Figure7. (color online) The $J/\psi\phi$ invariant mass distribution in the process $e^+e^- \to \gamma J/\psi \phi$ with the new fit parameters. The explanation of the curves is the same as in Fig. 3.
Figure8. (color online) The $D^*_s\bar{D}^*_s$ invariant mass distribution in the process $e^+e^- \to \gamma D^*_s\bar{D}^*_s$ with the new fit paramteres. The explanation of the curves is the same as in Fig. 5.

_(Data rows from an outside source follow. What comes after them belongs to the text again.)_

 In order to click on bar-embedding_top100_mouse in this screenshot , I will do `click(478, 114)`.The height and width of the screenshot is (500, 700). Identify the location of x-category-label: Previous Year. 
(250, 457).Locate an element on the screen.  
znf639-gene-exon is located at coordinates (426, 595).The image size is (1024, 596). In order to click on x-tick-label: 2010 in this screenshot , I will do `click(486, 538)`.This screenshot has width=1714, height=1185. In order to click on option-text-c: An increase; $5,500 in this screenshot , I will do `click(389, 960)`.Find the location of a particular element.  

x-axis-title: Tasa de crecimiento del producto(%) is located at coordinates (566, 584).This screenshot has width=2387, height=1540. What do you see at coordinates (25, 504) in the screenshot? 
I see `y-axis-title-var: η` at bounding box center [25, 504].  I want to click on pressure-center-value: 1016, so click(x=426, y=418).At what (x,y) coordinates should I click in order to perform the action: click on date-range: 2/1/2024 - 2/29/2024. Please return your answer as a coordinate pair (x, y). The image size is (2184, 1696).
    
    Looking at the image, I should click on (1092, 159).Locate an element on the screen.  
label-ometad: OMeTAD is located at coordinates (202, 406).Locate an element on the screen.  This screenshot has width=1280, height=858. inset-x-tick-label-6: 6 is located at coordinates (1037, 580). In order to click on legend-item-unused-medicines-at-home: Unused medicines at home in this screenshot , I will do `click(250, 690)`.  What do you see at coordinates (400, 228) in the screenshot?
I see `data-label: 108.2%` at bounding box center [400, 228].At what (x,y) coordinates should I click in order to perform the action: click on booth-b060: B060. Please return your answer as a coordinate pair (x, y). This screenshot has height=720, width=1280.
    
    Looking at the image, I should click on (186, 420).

The alternative method serves to show the uncertainties in the theoretical analysis of the data that we have carried out. The method allows for a more realistic extrapolation at high $ J/\psi \phi $ invariant masses. A comparison of Figs. 7 and 3 shows indeed that the differences appear in the region of $ M_{\rm inv}(J/\psi\phi)\sim 4220 $ MeV. We also see differences in the strengths between Figs. 8 and 5, although they are compatible within the estimated errors. Yet, the basic features are the same in both approaches: a peak contribution at low $ J/\psi\phi $ invariant mass coming from a narrow $ X(4140) $ and a broad bump resulting from the $ X(4160) $ resonance, together with a cusp structure around the $ D^*_s\bar{D}^*_s $ threshold with a more uncertain strength. In summary, we show that the data are compatible with the interpretation given for the $ B^+\to J/\psi \phi K^+ $ reaction in Ref. [4], with a narrow $ X(4140) $ and a broad $ X(4160) $ responsible for the $ J/\psi\phi $ invariant mass distribution at low invariant masses. A significant improvement of the data for this reaction is necessary to further test the ideas presented in this work. In addition, it is interesting to note the different interpretation of the data offered here and in Ref. [10]. In Ref. [10], admitting large errors from the lack of statistics and systematic uncertainties, it was shown that the processes $ e^+ e^-\rightarrow \phi \chi_{c1} (\chi_{c2}) $ followed by $ \chi_{c1} (\chi_{c2} $) decaying into $ J/\psi \gamma $, can account for some fraction of the process $ e^+ e^-\rightarrow \phi J/\psi \gamma $, but there is no clear contribution from $ \gamma X(4140) $. On the other hand, in the present work we showed that the mechanisms discussed, albeit with unknown strength, are also unavoidable. We should note that all these mechanisms have a different spin structure and in principle are distinguishable. The satisfactory interpretation of the $ B^+\rightarrow J/\psi \phi K^+ $ reaction along the lines exposed here makes us believe that it should be responsible also for a good fraction of the $ e^+ e^- \rightarrow \phi J/\psi \gamma $ process. Yet, what is clear is that a much better statistics is needed to make any firm conclusions, and the main purpose of this paper is to encourage the experimental effort in this direction.